I think I might be having some problems here as suspiciously I have not been feeling full until the very end of the meal, when there is nothing left on my plate. To counter this problem I have been serving smaller portions on smaller plates, which does seem to work quite well. I am pleasantly full at the end of the meal without having eaten a huge meal.

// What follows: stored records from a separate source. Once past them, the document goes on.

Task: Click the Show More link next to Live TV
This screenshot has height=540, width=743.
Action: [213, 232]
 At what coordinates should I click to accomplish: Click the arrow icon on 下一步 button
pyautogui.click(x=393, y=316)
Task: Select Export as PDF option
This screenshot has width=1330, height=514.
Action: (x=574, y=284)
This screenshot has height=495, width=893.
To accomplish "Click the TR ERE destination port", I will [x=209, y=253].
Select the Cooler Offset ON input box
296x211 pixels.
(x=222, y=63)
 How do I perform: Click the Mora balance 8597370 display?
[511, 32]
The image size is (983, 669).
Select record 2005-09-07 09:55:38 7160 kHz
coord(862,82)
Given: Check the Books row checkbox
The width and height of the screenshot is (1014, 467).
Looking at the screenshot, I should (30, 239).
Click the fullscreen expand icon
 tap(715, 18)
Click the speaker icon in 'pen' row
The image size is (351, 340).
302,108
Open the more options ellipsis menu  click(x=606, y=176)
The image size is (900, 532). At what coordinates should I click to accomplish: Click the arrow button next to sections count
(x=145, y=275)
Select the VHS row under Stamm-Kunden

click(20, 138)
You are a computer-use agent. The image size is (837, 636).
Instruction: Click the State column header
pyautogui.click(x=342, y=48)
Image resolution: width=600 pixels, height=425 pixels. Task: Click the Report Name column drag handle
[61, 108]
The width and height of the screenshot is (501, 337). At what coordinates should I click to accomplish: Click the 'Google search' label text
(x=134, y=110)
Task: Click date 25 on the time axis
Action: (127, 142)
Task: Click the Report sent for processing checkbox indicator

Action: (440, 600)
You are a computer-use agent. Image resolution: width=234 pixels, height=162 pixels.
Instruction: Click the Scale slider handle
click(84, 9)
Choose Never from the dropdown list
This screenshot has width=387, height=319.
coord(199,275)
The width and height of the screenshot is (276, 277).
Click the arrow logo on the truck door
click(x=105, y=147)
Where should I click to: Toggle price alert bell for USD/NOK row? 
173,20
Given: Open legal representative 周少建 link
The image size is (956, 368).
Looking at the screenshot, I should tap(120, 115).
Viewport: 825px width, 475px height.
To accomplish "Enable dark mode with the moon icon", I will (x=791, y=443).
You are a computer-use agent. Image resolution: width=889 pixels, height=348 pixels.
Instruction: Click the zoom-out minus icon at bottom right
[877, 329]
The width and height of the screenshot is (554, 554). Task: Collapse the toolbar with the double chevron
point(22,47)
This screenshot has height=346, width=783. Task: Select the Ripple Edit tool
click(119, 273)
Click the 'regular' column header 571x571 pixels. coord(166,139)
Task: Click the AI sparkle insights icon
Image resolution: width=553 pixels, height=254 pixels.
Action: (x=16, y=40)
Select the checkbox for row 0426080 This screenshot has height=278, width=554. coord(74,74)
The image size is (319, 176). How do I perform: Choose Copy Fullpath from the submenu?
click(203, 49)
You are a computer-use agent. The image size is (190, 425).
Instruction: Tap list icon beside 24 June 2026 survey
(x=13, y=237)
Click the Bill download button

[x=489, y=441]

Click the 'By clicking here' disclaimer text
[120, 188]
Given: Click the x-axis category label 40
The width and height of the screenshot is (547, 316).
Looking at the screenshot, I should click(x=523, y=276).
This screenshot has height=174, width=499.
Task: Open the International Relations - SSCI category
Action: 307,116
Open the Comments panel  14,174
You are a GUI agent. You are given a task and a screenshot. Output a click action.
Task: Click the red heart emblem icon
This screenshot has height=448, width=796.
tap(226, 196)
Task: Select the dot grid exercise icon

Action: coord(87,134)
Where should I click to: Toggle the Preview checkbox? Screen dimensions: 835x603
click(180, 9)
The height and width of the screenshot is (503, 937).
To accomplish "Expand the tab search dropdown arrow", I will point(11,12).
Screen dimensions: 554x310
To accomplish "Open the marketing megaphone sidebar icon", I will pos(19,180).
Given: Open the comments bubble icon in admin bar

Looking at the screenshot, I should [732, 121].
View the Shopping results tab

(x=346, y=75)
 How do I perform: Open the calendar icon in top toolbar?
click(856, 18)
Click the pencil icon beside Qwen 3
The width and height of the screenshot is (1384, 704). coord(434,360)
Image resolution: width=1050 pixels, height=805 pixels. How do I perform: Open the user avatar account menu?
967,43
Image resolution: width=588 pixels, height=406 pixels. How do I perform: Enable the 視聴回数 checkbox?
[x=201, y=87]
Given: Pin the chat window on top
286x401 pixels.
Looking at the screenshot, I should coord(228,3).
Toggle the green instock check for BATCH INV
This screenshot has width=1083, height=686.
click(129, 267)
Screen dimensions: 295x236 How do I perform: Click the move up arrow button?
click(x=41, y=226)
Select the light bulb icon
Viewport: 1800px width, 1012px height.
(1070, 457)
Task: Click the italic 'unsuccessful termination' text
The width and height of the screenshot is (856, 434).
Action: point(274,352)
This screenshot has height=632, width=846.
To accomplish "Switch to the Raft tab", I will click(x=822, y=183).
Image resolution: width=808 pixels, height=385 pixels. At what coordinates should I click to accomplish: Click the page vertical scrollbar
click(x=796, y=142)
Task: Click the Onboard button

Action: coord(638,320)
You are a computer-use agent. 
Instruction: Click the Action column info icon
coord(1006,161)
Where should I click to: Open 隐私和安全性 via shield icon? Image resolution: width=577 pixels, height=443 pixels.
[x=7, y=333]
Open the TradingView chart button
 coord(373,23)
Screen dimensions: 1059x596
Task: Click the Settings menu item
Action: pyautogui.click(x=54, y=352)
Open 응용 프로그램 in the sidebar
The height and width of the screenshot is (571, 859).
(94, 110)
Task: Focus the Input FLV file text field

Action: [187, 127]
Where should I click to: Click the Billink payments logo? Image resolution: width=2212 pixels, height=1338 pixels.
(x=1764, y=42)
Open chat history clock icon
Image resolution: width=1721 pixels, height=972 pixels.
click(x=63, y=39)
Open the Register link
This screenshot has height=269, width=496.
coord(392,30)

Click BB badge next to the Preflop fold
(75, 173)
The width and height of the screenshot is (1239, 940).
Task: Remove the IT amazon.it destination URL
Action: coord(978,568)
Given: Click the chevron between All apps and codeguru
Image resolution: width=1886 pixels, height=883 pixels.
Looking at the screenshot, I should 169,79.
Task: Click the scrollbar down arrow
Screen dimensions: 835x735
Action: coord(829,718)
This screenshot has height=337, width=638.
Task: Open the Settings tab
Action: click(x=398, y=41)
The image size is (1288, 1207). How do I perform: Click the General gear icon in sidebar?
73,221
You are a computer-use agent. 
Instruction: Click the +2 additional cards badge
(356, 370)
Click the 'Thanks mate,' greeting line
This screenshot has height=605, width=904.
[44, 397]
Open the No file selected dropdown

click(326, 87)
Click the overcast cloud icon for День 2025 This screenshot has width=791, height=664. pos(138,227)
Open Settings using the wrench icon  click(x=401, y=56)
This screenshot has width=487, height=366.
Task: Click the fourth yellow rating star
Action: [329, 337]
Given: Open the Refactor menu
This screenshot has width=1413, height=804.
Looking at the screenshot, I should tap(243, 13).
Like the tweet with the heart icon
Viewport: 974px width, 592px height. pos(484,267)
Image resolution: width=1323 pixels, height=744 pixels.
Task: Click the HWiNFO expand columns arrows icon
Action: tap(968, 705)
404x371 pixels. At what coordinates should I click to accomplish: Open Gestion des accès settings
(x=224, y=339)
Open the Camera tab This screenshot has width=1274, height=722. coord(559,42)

Unfortunately that isn’t the case when we have eaten out, which we did three times in the last week!
Another problem I have is that I am naturally a fast eater, as are the rest of my family, whereas my partner is a slow eater. Eating fast is the enemy of eating consciously as your body is never given a chance to send out its ‘full’ signal. So, in an effort to slow my eating down I have been pacing myself against Thomas. I have also given him permission to tell me to slow down . . . it didn’t take long for that to get bloody annoying!
Another challenge with the four golden rules is eating only when you are really hungry. Paul gives a hunger scale ranging from starving to stuffed and says that we should never be at the extremes. The purpose of the hunger scale is to stop and think before you eat something, to decide if you are genuinely hungry or whether you just need to eat for some other reason. You might for instance actually be thirsty or you might need to eat for emotional reasons . . . (I am paraphrasing here by the way).
This means that every time I want to eat, say for instance it happens to be lunchtime, I need to have a drink of water and check out my emotional wellbeing before eating my sandwich. The problem with this is that if it is lunchtime and my sandwich is a yummy one, even if I am actually parched or feeling needy I will decide that I am of course hungry….no seriously I really am!
These then are the challenges that I face. I know, it’s not exactly Everest or finding a cure for cancer but it is my challenge and it does feel quite . . . well challenging.